Denn sie wissen nicht, was sie tun?!?!?

Nach dem bis auf die String Bet eher normalen Vorgeplänkel wird es auf dem River richtig wild.

Schauen wir zunächst, wie Nitsches Spektrum aus Misljimis Sicht aussieht. Die bisherigen Aktionen – Raise vor dem Flop, C-Bet und Call des Check-Raise auf dem Flop sowie Call auf dem Turn – sagen eigentlich nur aus, dass er etwas hat: eine passable Hand oder einen Draw.

Sollte Misljimi setzen oder lieber checken? Eine sinnvolle Setzfolge wäre ein sogenannter Betfold, also mit dem Set zu setzen und auf Auszahlung von Overpairs und anderen schwächeren Händen hoffen bzw. nach einem Raise zu folden.

Ein Check ist vermutlich nur leicht schlechter, da Nitsche durchaus bluffen könnte und vielleicht sogar mit einem besseren Set nur checkt.

Misljimi allerdings entscheidet sich für eine dritte Variante, deren Wert wir gleich untersuchen, zunächst aber überlegen, ob Nitsche setzen sollte.

Emir Misljimi
Emir Misljimi

Im Grunde hat Misljimi sein Spektrum mit dem Check nach oben begrenzt, und Nitsche kann sich Gedanken machen, wie viele Chips er einem Set oder einem Overpair vielleicht noch abnehmen kann.

Mit einem Check wäre er natürlich auf der sichereren Seite, da er nun auf einmal mit der Straight guten Showdown Value hat, doch ist es natürlich sehr verlockend, noch weitere Chips von einer Hand wie einem Set oder Overpair zu gewinnen.

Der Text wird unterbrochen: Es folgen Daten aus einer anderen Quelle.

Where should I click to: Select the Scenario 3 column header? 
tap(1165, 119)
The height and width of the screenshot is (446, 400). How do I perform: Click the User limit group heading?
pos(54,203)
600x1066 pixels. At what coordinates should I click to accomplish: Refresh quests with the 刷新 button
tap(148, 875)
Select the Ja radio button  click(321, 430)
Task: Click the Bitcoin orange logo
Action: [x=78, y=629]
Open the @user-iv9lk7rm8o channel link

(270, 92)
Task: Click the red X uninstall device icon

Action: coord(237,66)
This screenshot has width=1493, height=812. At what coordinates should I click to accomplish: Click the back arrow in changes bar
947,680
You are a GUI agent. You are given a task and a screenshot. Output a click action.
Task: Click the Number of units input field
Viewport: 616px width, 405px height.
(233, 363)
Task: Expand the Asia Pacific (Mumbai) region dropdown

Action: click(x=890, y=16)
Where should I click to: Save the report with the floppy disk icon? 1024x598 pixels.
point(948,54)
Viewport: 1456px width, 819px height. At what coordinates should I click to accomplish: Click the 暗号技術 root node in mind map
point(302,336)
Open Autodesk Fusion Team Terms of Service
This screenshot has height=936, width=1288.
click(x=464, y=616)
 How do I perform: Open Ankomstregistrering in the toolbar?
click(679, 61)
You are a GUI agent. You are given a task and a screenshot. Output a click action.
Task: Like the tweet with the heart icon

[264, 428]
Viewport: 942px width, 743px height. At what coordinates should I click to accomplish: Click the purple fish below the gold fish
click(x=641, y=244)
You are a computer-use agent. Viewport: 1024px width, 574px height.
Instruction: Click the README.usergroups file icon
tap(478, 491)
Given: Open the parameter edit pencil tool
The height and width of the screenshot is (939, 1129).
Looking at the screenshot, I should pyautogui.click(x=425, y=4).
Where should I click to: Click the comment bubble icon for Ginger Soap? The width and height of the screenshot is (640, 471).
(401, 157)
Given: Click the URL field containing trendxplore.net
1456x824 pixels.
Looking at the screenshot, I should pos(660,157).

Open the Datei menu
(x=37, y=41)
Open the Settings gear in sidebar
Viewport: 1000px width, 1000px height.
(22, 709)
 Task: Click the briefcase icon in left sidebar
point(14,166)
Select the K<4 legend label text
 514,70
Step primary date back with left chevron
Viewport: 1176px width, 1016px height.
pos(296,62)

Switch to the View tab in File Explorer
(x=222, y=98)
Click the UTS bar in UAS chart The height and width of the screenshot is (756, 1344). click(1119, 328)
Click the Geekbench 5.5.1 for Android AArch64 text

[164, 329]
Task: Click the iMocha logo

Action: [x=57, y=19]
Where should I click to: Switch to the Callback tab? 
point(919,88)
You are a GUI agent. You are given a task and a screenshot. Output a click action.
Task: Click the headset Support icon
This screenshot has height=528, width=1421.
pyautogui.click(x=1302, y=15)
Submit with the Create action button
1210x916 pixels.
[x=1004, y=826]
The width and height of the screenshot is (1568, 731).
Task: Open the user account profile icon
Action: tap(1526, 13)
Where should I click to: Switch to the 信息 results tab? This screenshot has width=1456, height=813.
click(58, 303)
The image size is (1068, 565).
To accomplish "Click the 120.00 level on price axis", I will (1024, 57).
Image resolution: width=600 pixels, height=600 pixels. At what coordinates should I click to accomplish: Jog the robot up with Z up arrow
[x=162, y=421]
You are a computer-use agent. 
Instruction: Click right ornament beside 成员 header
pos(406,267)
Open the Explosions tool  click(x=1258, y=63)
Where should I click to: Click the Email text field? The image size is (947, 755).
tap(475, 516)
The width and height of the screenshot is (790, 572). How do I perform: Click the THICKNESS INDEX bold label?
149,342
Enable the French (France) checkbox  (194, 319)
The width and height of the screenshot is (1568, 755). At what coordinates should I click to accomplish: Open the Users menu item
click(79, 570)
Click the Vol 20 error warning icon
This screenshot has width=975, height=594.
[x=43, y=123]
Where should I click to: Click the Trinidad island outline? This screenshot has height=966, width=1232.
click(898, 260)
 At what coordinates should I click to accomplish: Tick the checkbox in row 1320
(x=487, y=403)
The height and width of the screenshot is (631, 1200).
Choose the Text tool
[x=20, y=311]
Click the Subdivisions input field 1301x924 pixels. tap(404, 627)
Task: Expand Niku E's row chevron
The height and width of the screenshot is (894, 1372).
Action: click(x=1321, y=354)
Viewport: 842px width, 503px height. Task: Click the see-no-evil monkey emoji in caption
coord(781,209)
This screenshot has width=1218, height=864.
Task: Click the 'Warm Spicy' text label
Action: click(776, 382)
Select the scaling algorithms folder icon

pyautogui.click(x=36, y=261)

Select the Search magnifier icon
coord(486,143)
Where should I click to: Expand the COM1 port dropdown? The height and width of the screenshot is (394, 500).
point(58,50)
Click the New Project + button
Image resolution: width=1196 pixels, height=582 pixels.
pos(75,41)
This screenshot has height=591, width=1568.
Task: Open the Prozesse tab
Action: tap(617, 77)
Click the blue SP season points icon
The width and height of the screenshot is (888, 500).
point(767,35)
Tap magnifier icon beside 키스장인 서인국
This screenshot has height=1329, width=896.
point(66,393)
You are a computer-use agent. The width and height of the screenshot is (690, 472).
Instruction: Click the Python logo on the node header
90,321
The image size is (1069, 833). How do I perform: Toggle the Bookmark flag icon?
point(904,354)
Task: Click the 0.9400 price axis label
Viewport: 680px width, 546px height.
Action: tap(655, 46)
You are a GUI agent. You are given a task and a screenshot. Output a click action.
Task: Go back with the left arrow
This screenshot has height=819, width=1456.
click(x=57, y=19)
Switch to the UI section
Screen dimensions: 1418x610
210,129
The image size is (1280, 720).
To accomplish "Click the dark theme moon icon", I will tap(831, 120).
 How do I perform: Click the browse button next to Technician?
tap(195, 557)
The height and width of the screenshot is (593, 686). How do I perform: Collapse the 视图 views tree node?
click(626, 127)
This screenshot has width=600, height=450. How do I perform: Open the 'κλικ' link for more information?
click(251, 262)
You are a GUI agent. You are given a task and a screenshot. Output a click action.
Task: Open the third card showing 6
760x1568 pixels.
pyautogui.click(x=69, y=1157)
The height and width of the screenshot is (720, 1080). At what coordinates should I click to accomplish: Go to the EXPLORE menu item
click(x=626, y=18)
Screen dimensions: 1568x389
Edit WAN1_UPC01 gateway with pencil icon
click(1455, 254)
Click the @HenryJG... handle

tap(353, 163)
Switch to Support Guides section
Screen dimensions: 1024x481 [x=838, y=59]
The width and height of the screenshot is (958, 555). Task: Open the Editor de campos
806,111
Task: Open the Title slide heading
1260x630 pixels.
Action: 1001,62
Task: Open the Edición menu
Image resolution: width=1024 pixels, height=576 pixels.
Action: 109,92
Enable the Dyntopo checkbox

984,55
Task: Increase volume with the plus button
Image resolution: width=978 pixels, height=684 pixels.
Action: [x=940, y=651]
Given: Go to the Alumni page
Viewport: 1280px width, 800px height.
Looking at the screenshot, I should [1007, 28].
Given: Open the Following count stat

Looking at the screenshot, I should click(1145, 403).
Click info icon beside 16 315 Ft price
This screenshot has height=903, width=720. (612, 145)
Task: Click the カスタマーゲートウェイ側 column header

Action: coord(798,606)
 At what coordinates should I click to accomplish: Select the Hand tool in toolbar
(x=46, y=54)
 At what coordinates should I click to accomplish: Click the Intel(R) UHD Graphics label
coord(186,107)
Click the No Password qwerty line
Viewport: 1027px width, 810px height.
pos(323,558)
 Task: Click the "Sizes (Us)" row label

Insofern ist Nitsches Bet überhaupt nicht zu tadeln, doch was danach kommt, ist reichlich irrational.

Misljimi geht nämlich kurzerhand All-In und verwandelt seine Hand in einen Bluff, mit dem er nichts anderes repräsentiert als einen Karo Flush.

Und was taugt das Ganze?

Ist dieser Spielzug gut? Erstaunlicherweise nicht so schlecht, wie er im ersten Moment aussieht. Schauen wir uns dazu die möglichen Hände Nitsches an und wie Misljimi mit seinem Check-Raise dagegen abschneidet:

-Bluffs (Nitsche foldet): kein Unterschied, da Misljimi keine weiteren Chips gewinnt.

-bessere Sets (Nitsche foldet vermutlich): mehr Chips für Misljimi, da Nitsche öfters die bessere Hand foldet.

-Straights (Nitsche foldet zumindest ab und zu): mehr Chips für Misljimi, da Nitsche zumindest ab und zu die bessere Hand foldet.

Flushes (Nitsche foldet fast nie): fast immer das Aus für Misljimi

Unterm Strich ist die Bilanz keinesfalls schlecht für den Bluff-Check-Raise und nur gegen einen Flush verheerend, so dass es so aussieht, als hätte Misljimi hier fast aus Versehen einen ziemlich guten Spielzug gemacht.

Fazit

Schockiert muss Dominik Nitsche feststellen, dass er auf dem River die beste Hand gefoldet hat, weil sein Gegner seine passable Hand in einen Bluff verwandelte.

Emir Misljimi bewegt sich hier zwischen Genie und Wahnsinn, und wir wissen nicht, ob er wirklich wusste, war er tat.